Offload, data caps, femtocells and Wi-Fi
Unsurprisingly, the media latched onto the ‘operators are charging for femtocell data’ story this week following the recent criticism over AT&T’s pricing policy. The Guardian rehashed the story with a UK twist, blaming Vodafone for having the same policy. Light Reading discovered that AT&T carries femtocell data traffic through its core network to cover regulatory requirements for lawful intercept, which adds some cost compared to Wi-Fi. But Dean Bubley points out that by offloading the Radio Access Network femtocells still save the majority of operators’ costs, unless AT&T’s core network is “weirdly expensive”. An excellent new briefing paper outlining the case for using femtocells for data offload was published by the Femto Forum on Tuesday.
Some observers have suggested that operators prefer Wi-Fi for offload, but the reality is more subtle. Firstly, its important not to confuse two issues: (1) femtocells provide a great data experience and (2) femtocells are a natural choice for data offload. There is lots of evidence that 3G data is a key feature of femtocells for operators and consumers. Vodafone report increased data usage by femtocell owners, with some people trying data services for the first time on their femtocells. AT&T also say that they chose to deploy 3G femtocells because data was an important factor. And if you count subscribers rather than megabytes, there are far more people who cannot use Wi-Fi on their 3G phones than people who can. A femtocell is the only option for improving these people’s data experience at home.

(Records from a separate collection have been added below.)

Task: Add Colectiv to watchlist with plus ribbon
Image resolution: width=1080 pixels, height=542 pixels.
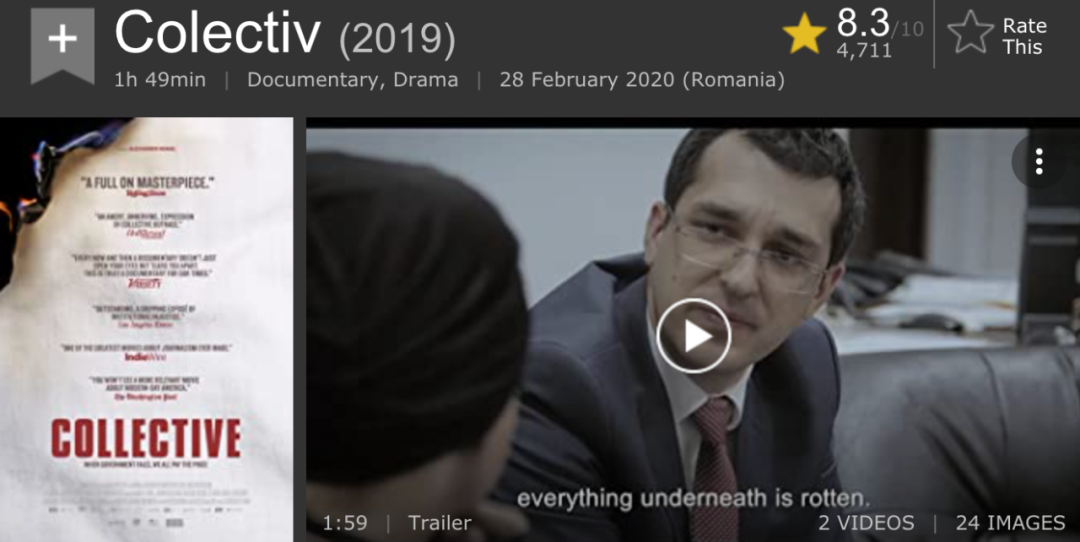Action: [62, 45]
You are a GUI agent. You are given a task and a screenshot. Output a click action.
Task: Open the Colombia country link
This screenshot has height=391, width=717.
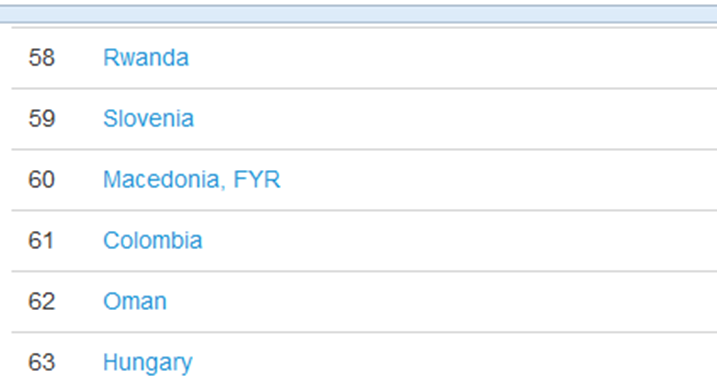pos(153,240)
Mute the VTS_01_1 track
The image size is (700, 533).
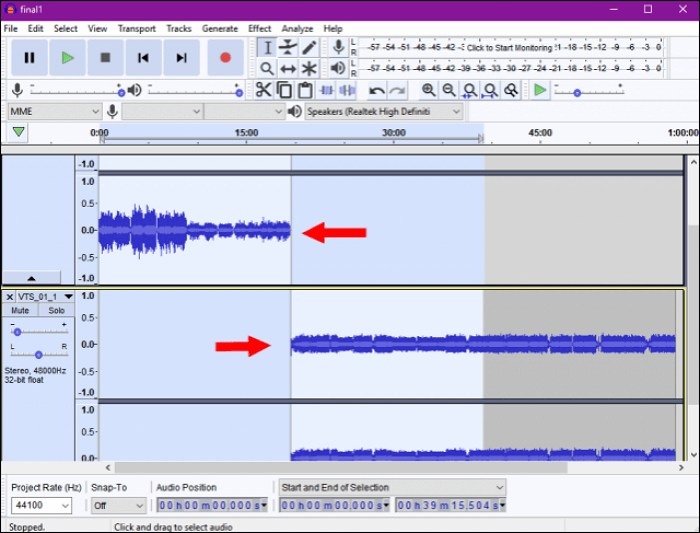[20, 311]
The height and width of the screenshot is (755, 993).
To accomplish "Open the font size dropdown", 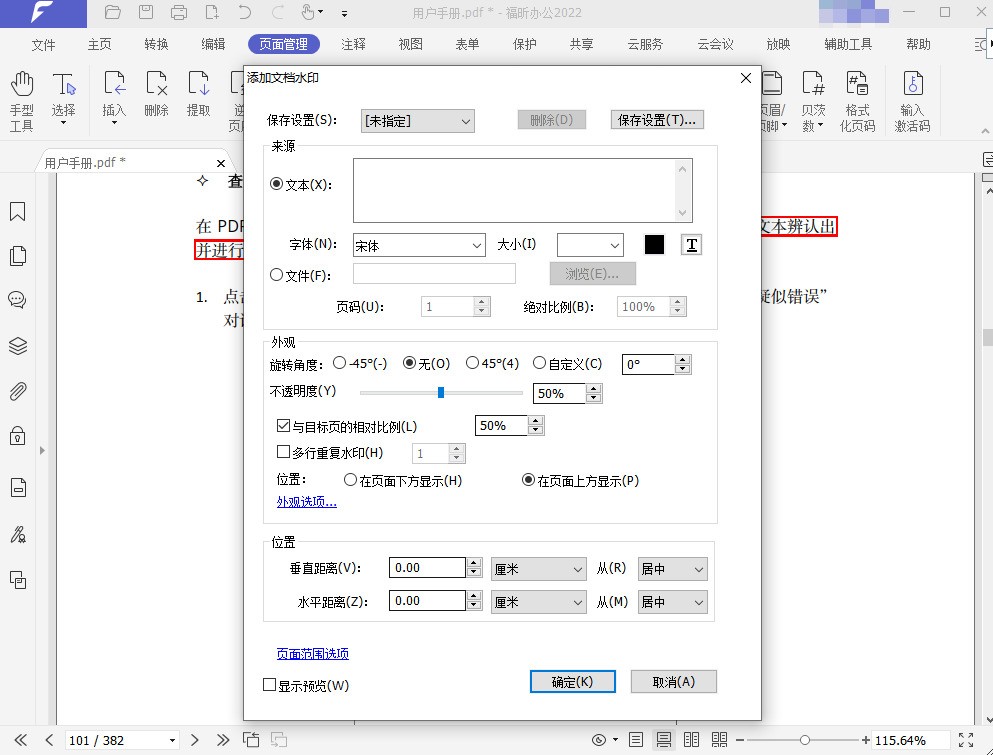I will point(590,245).
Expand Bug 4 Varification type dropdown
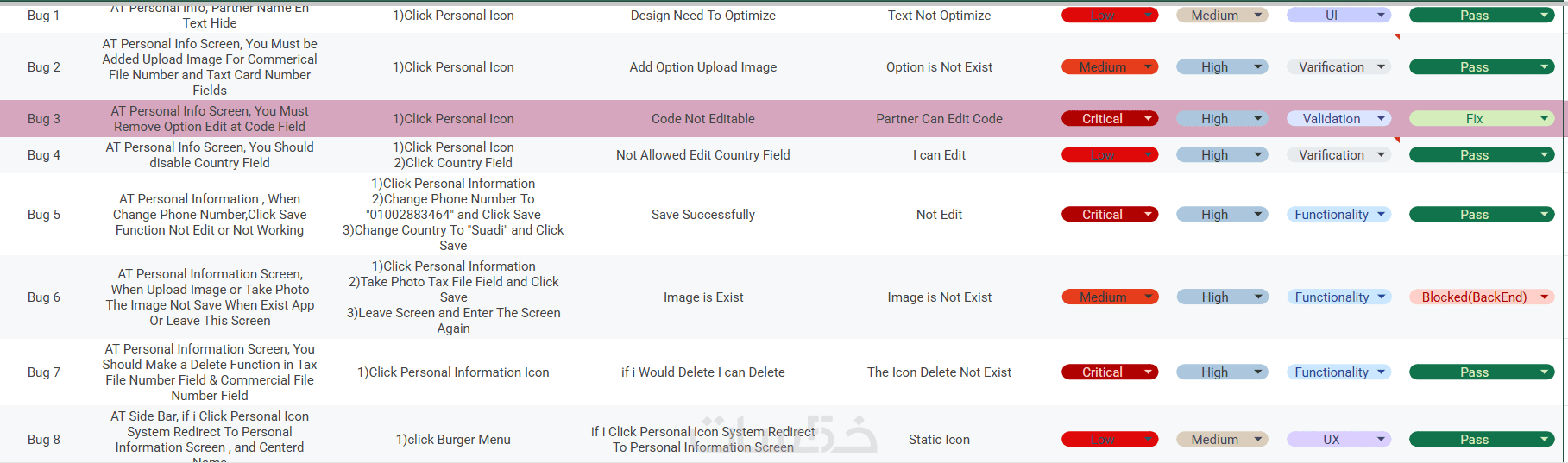Screen dimensions: 1568x463 [1381, 155]
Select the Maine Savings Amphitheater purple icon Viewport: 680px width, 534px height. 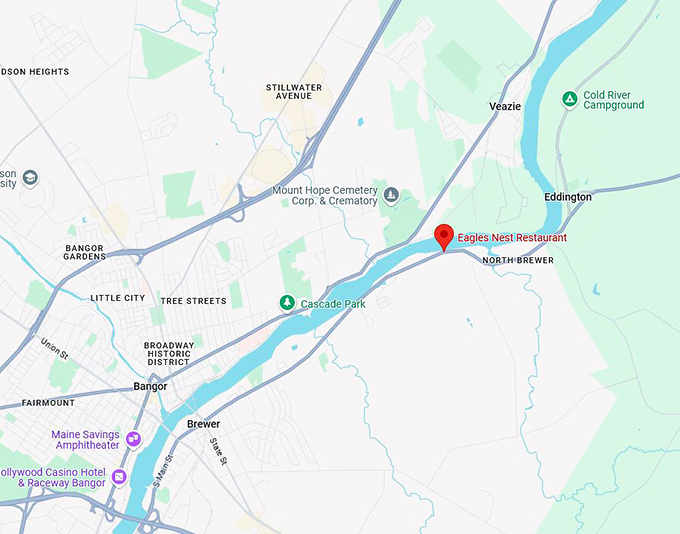pos(134,439)
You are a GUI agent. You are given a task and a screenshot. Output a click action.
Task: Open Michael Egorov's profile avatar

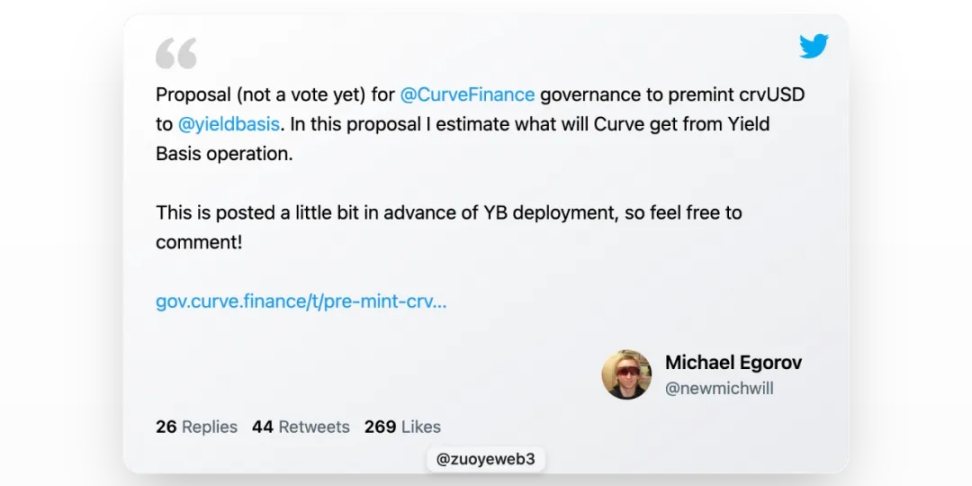627,375
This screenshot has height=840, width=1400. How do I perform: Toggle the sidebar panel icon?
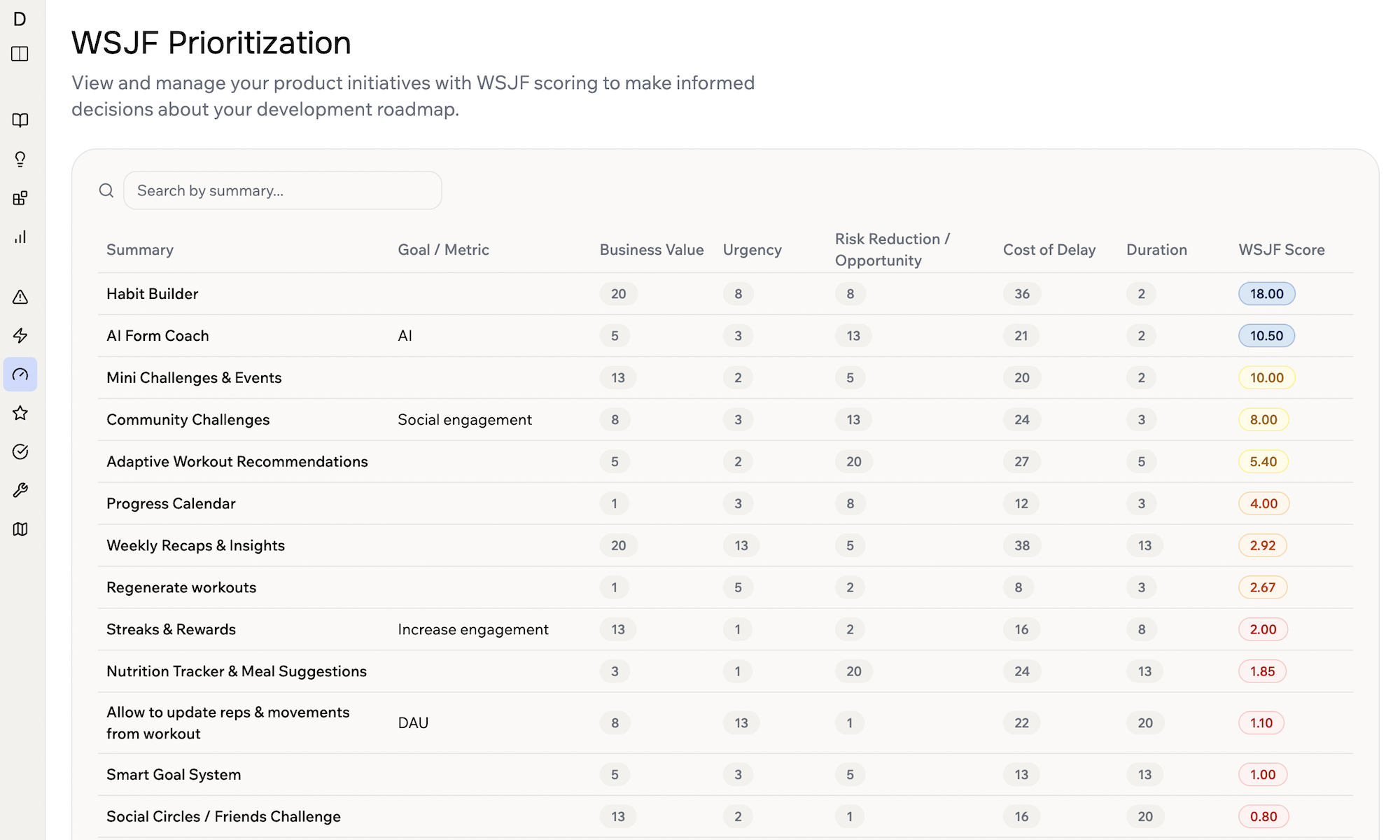click(x=20, y=54)
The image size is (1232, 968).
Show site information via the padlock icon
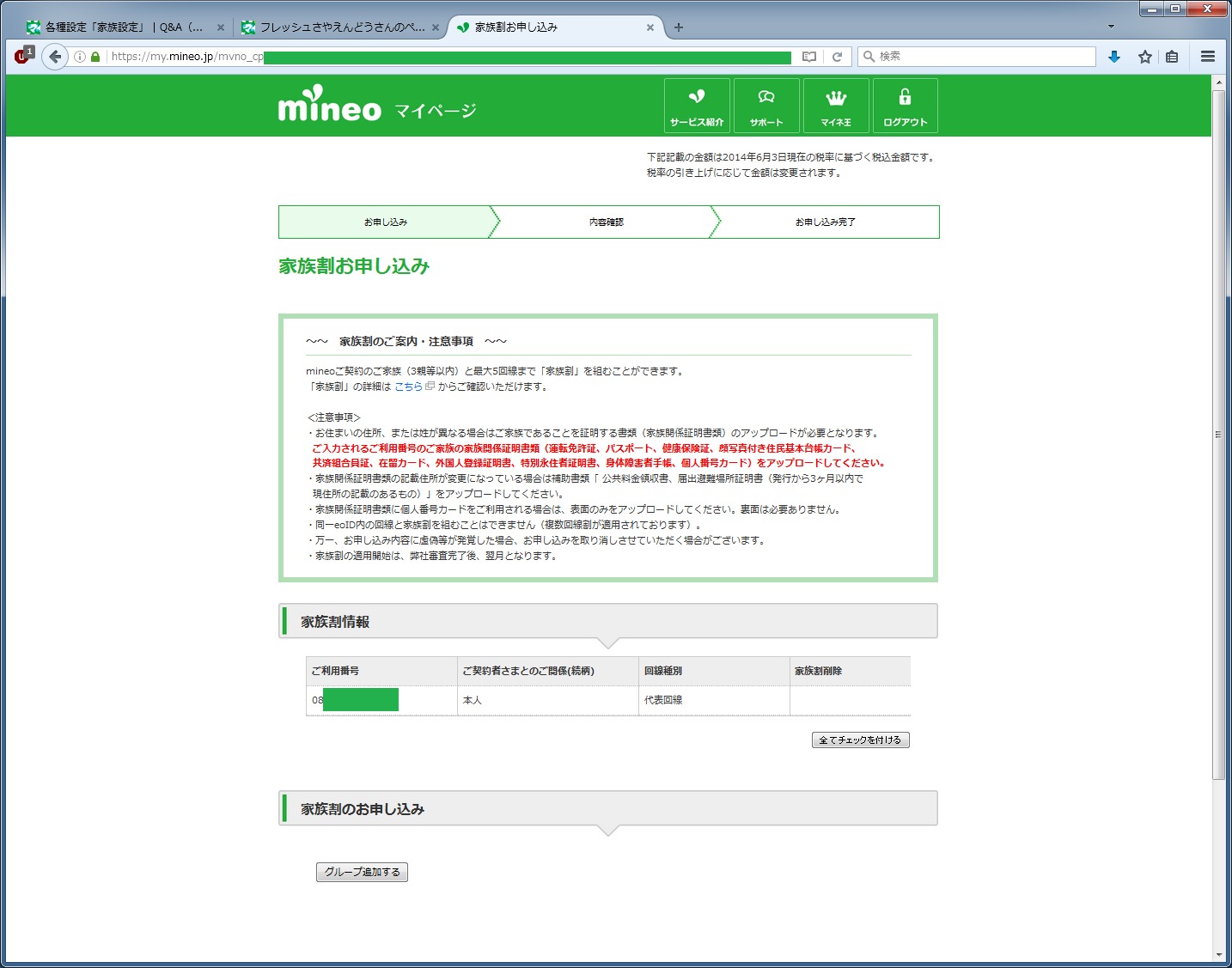coord(95,57)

Regarding offload, Wi-Fi and femtocells are both important. Wi-Fi is very useful to operators right now because there is a large installed base of APs in homes, which provides a potential way to offload large amounts of data traffic. However, there is customer resistance to using Wi-Fi. The Parks Associates survey results show that only 43% of people are happy with their phone’s Wi-Fi capability, and suggest that battery life is an issue. SoftBank also said at the Femocells World Summit that they prefer femtocells for offload because many people don’t activate Wi-Fi on their phones. And Vodafone said at the Femto Forum press briefings that femtocells will become more important for offload as the installed base grows. Right now, many operators are focused on Wi-Fi offload, trying to make Wi-Fi as easy as to use as possible on smartphones, but in the long run there will always be consumers who don’t comply. Femtocells are ultimately a more natural offload solution because they capture all the traffic and consumers don’t need to be coerced.
What the analysts said
Informa published its latest femtocell market status report, reporting that the number of operators who have announced femtocell deployments has doubled in the last 9 months. Telecoms.com sees an industry ‘in the grip of femto fever’, but Fierce Wireless is more cautious, pointing out that only 10% of US consumers currently know what a femtocell is, and speculating that enterprise femtocells might not take off without plug and play capabilities. Ian Scales at Telecom TV predictably applies a glass-half-empty filter to the Parks Associates survey results, and finds contradictions in operators’ femtocell marketing propositions. Meanwhile other traditional femto sceptics appear to be coming round to the idea; The Register reports “all smiles” at the Femtocells World Summit, and GigaOM says femtocells are “on the rise”.